Si le centre des Congrès de Beaulieu acceptait d'accueillir les deux Congrès, Lausanne la rouge fait savoir qu'elle répondra négativement à la demande d'autorisation déposée par l'UDC. Sous la pression de l'UDC qui veut maintenir son congrès à Lausanne et permettre à ses délégués de se réunir dans la quatrième ville de Suisse, l'Université de Lausanne, qui venait d'accueillir le Congrès du parti socialiste suisse, accepte de mettre ses locaux à disposition de l'UDC. C'est sans compter avec un groupuscule d'étudiants qui obtiennent après une courte manifestation et la distribution sauvage de quelques tracts que le rectorat de l'Université renonce à accueillir notre parti.

Les bureaux de l'UDC Vaud sont pris d'assaut avec le concours de faiseurs d'opinion et la violence monte encore d'un cran le 18 novembre dernier. Un groupe de gauchistes occupe illégalement les bureaux du parti. Parmi les manifestants interpellés par la police, deux personnes se revendiquent de la presse, alors que l'appartenance d'autres à des syndicats n'est plus à démontrer.

Mettre la faute sur les victimes de la répression, de l'interdiction ou de la censure n'est-elle pas la signature de la pensée totalitariste ? Sous prétexte que la politique très directe de l'UDC n'entre pas dans le cadre du politiquement correct défini par les autres partis, les mesures d'interdiction et de censure pleuvent sur les activités, les manifestations et les vecteurs de communication de l'UDC.

C'est d'un simple revers de main que les majorités en place dans le canton de Vaud foulent au pied les libertés élémentaires d'expression et de réunion. Ainsi la semaine passée, la gauche du Grand Conseil vaudois, soutenue par certains élus du centre, a refusé une résolution demandant simplement qu'à la suite de l'utilisation des locaux de l'Université de Lausanne par le Parti socialiste et le refus de mettre ces mêmes locaux à disposition de l'UDC, le Conseil d'Etat définisse des règles équitables permettant à tout parti politique de tenir ses assises au sein de l'Alma mater ou dans d'autres bâtiments de l'Etat de Vaud à vocation publique.
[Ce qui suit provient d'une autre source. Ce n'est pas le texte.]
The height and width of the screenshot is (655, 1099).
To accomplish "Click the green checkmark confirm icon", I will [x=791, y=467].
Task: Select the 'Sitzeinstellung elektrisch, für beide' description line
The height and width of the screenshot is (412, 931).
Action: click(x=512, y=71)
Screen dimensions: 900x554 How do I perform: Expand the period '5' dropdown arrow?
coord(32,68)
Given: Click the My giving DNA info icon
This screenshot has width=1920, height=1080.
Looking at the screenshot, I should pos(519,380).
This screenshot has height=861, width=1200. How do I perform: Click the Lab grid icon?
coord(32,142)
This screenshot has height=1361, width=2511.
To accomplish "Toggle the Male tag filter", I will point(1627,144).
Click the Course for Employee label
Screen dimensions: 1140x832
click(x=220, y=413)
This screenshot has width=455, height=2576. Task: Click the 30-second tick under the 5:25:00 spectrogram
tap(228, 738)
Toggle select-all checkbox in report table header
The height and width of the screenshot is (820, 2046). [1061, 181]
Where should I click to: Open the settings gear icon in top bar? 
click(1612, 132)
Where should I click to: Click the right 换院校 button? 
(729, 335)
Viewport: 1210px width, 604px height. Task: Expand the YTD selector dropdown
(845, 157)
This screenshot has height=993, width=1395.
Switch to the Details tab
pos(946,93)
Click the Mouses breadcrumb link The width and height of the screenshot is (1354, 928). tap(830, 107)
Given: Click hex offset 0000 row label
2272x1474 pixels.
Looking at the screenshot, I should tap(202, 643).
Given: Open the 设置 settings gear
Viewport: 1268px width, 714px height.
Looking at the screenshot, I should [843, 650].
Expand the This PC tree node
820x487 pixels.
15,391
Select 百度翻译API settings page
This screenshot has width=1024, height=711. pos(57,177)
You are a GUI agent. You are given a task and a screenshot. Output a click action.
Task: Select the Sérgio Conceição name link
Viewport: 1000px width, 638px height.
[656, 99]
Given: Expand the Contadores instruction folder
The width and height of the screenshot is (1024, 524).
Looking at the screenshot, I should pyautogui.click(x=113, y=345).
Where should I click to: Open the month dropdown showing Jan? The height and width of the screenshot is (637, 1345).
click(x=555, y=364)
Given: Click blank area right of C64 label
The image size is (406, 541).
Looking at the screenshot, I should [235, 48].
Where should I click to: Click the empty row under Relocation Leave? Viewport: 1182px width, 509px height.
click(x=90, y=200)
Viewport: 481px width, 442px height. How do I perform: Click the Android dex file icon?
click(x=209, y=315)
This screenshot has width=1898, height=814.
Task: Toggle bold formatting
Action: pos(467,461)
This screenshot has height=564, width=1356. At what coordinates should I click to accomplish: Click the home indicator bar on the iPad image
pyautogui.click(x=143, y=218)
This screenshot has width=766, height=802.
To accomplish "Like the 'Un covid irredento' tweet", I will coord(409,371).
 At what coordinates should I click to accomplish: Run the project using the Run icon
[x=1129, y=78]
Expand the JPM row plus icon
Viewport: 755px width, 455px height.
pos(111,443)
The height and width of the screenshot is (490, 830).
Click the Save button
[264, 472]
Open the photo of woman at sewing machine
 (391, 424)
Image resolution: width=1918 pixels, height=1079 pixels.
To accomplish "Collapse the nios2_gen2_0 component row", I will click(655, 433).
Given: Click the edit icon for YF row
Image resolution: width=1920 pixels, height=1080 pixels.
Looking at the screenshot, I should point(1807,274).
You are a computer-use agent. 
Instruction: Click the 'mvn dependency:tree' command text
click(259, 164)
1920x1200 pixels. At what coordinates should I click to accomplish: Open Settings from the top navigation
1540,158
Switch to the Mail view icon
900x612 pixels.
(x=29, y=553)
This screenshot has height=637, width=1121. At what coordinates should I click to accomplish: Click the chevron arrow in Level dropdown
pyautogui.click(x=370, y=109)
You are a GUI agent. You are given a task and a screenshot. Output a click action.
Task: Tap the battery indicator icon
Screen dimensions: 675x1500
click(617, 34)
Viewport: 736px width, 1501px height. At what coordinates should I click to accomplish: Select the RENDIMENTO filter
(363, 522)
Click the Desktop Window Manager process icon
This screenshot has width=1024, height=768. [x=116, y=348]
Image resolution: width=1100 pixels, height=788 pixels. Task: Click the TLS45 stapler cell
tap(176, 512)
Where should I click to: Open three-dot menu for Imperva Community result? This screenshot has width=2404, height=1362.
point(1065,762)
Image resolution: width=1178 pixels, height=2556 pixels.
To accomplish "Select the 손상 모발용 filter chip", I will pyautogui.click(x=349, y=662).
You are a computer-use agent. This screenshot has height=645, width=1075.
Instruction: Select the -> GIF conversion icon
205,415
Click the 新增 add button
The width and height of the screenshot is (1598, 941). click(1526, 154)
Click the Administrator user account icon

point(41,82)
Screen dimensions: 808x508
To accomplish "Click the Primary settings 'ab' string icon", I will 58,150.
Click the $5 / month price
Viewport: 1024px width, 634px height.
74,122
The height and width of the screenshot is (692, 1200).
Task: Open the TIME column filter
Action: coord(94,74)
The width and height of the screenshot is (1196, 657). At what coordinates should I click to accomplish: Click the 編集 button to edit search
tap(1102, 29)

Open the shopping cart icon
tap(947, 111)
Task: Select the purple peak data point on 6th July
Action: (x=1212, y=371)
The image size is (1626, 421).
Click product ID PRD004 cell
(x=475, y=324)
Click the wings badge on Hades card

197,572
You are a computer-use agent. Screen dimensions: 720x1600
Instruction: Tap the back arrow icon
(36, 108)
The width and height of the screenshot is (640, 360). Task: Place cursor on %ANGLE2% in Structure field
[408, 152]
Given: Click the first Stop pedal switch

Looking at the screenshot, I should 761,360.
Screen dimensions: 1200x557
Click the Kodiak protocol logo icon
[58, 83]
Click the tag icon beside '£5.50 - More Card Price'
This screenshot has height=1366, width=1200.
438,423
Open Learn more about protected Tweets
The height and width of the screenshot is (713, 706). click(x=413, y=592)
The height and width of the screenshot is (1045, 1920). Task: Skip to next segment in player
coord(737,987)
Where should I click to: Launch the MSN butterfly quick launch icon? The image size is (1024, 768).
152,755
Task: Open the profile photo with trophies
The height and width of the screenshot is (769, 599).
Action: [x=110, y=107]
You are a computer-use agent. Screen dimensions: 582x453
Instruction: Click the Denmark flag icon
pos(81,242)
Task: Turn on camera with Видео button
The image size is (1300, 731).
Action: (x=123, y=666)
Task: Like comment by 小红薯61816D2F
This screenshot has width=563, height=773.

En invitant sciemment les extrémistes de gauche à manifester et descendre dans les rues en poursuivant l'objectif de restreindre le droit de parole et de réunion de l'UDC, les élites de gauche et du centre ont largement ouvert la porte à la violence urbaine. Aujourd'hui cette gauche, pourtant en charge de la police et de la sécurité dans les principales villes du pays, n'est plus à même de maintenir l'ordre et la sécurité. Les droits démocratiques sont bafoués et l'UDC n'est plus le seul parti à subir les sarcasmes des extrémistes.

Où va s'arrêter la croissance des interdits et des violences contre l'UDC, aujourd'hui la question mérite d'être posée !

 

18/11/2010

Démocratie directe vivante - L'UDC interdite d'assemblée à Lausanne, va se réunir au coeur d'une prairie dans la région de Rolle.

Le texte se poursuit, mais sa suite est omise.